RIL says has lost $400 mn due to delay in gas use

Mukesh Ambani-led Reliance Industries Ltd (RIL) says it has suffered a $400 million (Rs 1,960 crore) revenue loss since May this year and continues to take a hit of $100 million (Rs 490 crore) per month by keeping the gas production from its D6 gas block in the Krishna-Godavari basin lower than its potential.

RIL needs government approval to sell its gas. The company, whose fortunes are tied to the government's gas use policy, currently has the potential to produce over 60 million standard cubic meters of gas per day (mmscmd) from its KG-D6 gas block but is producing 36 mmscmd. Government has allocated 40 mmscmd to key sectors like power, fertilisers and steel.

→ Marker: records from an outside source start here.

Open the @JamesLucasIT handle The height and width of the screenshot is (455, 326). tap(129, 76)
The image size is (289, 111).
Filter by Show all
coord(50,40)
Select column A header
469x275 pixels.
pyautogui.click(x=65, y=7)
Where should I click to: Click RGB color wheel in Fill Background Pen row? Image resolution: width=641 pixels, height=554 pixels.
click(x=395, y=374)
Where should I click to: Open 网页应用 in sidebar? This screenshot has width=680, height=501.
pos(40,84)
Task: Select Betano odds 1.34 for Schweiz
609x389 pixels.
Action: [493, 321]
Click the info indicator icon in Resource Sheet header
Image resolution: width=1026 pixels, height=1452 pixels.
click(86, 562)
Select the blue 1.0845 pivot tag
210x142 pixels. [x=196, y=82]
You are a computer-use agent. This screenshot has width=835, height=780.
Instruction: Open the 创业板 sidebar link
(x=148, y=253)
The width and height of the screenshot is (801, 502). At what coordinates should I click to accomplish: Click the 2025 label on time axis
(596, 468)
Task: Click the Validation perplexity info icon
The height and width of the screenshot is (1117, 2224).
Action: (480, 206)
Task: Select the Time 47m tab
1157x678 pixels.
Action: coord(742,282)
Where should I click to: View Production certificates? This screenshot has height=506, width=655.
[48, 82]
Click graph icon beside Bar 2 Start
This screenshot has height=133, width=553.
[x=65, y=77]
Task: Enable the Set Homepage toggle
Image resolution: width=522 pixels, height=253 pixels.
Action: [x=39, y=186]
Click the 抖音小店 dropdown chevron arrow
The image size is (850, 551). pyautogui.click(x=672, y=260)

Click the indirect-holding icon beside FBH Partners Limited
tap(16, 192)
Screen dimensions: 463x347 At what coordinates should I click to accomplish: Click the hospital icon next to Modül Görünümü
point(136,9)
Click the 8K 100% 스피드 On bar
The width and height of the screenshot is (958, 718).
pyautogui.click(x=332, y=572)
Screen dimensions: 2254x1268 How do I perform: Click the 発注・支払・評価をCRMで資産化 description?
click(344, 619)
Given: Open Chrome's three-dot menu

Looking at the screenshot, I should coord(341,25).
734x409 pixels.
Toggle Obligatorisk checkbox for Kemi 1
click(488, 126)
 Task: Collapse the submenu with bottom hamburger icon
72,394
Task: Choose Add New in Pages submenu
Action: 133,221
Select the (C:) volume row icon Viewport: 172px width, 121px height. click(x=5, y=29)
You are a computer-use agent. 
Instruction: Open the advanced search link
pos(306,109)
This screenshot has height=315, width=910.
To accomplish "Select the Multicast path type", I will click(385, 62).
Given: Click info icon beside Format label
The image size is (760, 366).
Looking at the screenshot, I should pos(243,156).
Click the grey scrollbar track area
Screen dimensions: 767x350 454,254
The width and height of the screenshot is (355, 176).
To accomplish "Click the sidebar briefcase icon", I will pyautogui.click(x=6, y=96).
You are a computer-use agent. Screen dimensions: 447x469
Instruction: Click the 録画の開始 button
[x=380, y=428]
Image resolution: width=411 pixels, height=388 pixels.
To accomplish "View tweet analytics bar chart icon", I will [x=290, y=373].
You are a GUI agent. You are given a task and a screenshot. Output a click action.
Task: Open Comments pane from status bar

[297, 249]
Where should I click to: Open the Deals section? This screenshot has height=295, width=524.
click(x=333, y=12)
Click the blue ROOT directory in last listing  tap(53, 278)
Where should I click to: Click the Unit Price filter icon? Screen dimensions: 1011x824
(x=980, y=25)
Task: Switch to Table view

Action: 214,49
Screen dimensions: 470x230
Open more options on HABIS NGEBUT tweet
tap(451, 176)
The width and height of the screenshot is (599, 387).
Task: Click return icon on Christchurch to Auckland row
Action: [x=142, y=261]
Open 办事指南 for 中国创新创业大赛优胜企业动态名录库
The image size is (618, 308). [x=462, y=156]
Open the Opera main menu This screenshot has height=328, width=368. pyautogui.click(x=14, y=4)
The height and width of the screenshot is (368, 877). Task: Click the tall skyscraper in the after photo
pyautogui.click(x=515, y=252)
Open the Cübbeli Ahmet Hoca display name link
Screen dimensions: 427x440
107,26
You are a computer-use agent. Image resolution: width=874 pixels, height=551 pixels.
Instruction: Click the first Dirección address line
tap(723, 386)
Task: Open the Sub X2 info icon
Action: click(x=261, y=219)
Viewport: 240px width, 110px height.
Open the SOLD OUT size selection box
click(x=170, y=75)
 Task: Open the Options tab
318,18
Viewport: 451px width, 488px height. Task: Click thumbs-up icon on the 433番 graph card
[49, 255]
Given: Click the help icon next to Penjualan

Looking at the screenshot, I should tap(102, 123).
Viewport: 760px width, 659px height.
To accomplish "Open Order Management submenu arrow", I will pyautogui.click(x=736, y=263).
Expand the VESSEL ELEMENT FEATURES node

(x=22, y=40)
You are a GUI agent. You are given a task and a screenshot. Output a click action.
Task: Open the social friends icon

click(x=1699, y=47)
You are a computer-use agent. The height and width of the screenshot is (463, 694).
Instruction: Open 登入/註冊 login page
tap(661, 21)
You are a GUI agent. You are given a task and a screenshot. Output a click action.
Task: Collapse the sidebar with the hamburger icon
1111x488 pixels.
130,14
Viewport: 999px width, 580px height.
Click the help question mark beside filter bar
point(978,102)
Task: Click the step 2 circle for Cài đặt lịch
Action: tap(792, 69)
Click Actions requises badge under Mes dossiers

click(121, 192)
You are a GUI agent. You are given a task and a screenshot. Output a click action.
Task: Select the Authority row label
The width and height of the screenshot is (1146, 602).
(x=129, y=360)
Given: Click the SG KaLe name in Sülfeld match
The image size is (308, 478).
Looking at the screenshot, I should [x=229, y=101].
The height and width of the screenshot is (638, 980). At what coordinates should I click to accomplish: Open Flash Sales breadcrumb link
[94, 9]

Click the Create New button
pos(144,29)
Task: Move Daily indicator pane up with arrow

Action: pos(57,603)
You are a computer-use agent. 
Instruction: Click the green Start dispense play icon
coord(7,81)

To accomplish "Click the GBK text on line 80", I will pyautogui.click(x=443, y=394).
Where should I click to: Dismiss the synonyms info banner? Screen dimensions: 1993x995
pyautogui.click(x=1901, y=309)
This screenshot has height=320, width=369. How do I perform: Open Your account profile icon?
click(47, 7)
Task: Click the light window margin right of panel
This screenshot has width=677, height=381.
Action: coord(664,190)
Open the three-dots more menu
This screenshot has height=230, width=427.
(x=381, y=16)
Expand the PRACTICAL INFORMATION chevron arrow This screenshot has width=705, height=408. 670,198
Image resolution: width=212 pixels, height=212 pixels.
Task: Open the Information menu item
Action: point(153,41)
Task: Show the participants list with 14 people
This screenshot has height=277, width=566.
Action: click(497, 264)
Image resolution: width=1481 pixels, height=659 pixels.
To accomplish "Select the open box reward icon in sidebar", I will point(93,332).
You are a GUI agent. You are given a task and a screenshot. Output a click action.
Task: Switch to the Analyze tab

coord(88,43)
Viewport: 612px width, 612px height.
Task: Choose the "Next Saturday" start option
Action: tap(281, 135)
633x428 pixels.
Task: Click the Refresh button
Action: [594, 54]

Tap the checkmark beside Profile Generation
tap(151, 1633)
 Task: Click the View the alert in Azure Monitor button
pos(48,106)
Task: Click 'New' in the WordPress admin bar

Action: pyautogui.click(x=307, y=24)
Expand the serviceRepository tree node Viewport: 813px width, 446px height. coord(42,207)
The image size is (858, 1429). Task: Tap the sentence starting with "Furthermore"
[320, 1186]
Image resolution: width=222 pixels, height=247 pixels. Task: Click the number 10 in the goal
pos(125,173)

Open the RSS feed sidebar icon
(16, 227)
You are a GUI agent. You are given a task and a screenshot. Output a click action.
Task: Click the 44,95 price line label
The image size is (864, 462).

We have been suffering a lack of demand since May and at present, we are producing 60 per cent of what we can produce from the block," RIL's executive director P.M.S. Prasad, who was recently appointed to the company's board, told Hindustan Times.


Analysts say that the government may be dragging its feet on account of RIL's court dispute with Anil Ambani's Reliance Reliance Natural Resources Ltd and public sector NTPC over the supply of 40 mmscmd of gas.

Prasad said the interest burden was mounting. "We had a certain schedule for repayment of debt, which will now get deferred and we will have to pay $17-18 million per month higher as interest cost," he said.

RIL's internal target is to reach 80 mmscmd by December, but it could stretch to March or beyond on account of uncertainties, he said.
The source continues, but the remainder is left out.